ヒメナは誰にも気づかれない僅かな目の動きで、他の2人の試験官を確認すると起き上がる試験官の喉に木剣を向けた。
「う、打ち合いやめっ!」
進行役のその声が響くと同時に、広場は観客たちの拍手と歓声で包まれた。
ヒメナはおぼつかない足取りで広場に向かうツカサに木剣を渡す。
「やり過ぎないように気をつけなさいよぉ〜」
ヒメナはそれだけ言ってツカサが座っていたベンチに座った。
ツカサはフラフラとどこか危なかしい足取りで広場の中央に立つ。
もちろん酔っているが、さっきのヒメナの試合はよく見ていたので、自らマントを脱ぎ片手で持った。
進行役はさっきのヒメナの実力を見た後ではなんとなくそのやる気のなさそうな行動も明らかに酔っていることも注意しづらくそのまま合図をした。
「始め!」
ヒメナに完膚なきにまで負けた冒険者は心を折られ、今は戦えなくなったのでツカサの相手はさっきまで試験官を務めていた者のライバルにあたる人物が代わりを引き受けることとなった。
「おいおい、最近の冒険者はそんな状態で試験を受けるのか?後から言い訳してもダサいだけだぜ?」
試験官はヒメナの戦いを見ておらず、ツカサの偉業も風の噂程度しか知らなかったので思いっきり煽る。
ツカサはちょっとだけキレた。
「動かないならこっちから行かせてもらうぜ!」
試験官Bは大人気ないことにほとんど隙のない構えでツカサに一気に詰め寄る。
しかし若干イラついていたツカサは、ウザい顔が近づいてくるという不快感に体を動かされ試験官Bの僅かな隙に思いっきり木剣を叩きつけてしまった。

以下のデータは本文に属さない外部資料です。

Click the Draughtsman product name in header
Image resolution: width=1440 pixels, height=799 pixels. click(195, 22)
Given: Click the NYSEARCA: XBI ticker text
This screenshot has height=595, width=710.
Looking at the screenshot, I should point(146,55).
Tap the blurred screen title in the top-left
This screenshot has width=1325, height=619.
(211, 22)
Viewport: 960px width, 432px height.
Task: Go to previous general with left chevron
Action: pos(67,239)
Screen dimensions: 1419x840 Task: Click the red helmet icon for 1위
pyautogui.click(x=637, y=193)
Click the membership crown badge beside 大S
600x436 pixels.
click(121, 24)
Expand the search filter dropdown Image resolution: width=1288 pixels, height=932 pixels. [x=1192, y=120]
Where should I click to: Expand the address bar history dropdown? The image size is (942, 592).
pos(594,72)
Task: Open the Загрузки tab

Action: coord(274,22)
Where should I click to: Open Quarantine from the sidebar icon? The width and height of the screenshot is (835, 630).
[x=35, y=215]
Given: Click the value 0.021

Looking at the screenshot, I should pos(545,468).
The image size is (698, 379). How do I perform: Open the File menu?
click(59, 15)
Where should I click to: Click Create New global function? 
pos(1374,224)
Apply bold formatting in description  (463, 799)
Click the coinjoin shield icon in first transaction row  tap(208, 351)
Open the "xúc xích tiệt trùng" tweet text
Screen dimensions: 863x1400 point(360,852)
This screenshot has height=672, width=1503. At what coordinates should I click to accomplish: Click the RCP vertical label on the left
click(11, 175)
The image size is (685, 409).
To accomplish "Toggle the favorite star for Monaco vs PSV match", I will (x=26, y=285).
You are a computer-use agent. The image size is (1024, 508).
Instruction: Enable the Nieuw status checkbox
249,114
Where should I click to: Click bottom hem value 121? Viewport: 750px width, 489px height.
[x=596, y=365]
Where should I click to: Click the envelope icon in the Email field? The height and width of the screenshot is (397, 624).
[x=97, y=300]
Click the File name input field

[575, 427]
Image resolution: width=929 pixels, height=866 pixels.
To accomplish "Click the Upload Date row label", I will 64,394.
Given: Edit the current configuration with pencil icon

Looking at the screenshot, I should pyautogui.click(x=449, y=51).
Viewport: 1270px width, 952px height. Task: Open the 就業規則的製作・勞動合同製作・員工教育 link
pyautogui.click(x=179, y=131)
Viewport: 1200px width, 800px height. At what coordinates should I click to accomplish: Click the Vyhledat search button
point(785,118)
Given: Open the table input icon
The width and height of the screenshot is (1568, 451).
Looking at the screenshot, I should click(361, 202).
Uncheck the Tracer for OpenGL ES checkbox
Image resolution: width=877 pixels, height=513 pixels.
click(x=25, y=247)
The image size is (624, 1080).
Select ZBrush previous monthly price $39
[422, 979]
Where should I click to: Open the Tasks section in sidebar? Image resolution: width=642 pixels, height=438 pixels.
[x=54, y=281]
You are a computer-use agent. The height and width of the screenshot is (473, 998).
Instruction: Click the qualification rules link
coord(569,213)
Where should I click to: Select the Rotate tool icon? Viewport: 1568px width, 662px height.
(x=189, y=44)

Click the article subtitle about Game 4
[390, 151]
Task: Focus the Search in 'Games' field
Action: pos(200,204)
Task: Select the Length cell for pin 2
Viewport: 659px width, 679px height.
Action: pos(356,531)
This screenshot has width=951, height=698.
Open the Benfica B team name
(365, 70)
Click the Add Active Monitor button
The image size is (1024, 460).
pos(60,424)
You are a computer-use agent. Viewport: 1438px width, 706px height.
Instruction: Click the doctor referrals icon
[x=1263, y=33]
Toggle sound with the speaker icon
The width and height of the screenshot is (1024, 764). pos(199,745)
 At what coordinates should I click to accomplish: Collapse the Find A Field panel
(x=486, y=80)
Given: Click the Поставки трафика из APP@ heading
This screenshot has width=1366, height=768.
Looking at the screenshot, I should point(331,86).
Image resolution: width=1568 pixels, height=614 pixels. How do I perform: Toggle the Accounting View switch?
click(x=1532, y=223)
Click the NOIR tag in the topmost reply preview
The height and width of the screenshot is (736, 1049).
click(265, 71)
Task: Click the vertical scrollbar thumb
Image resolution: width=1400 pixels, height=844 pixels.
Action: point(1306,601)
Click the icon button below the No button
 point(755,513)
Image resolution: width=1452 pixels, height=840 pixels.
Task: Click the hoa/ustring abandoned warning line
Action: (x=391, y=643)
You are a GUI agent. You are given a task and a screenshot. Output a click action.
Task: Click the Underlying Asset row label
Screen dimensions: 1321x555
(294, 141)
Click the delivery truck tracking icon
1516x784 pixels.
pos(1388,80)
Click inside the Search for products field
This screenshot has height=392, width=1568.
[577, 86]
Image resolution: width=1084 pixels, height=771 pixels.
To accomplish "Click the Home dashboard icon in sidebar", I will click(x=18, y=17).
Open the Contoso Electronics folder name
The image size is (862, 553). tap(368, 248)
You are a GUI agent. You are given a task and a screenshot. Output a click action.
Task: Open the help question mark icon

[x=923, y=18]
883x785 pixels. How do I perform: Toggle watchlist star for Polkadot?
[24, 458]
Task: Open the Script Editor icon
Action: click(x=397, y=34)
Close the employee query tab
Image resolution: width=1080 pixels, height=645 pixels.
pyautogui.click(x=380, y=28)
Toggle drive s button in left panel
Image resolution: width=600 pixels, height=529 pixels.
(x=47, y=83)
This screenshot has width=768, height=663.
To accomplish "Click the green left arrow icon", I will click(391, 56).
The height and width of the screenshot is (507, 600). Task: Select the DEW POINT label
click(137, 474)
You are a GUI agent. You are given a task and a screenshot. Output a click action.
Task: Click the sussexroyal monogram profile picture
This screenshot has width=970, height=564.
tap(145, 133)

ミシミシ、ボキッという音を鳴らし試験官Bは吹き飛び、立ち上がることはなかった。
「打ち合いやめっ!」
絞り出すような進行役の声が静まり返った広場に響く。
しかし誰も歓声をあげるものはいない。
ヒメナは一見接戦からの勝利に見えた。
しかしツカサの試合は一撃の元にねじ伏せられたのが誰の目にも分かったのだ。
そして100人を超える観客が思ったことはただ1つ。
「「「「紛うことなき化け物だ…」」」」
その後本来ありえないことだが、3級に上がったばかりのツカサとヒメナは続けて2級試験を受けた。
次の試験官は3級試験よりも手強く、油断なく魔法を駆使して戦っていた。
もちろん試験を受ける側の冒険者もだ。
しかしヒメナとツカサは酔っているためわざわざ魔法を使うこともなく全て体術だけで、善戦どころか完勝。
その失態は組合の沽券に関わるということで一切の号外を禁じられた。
しかしこの辺境の街の冒険者たちの記憶には
「3日で2級まで駆け上がった男女」の伝説が刻み込まれることとなる。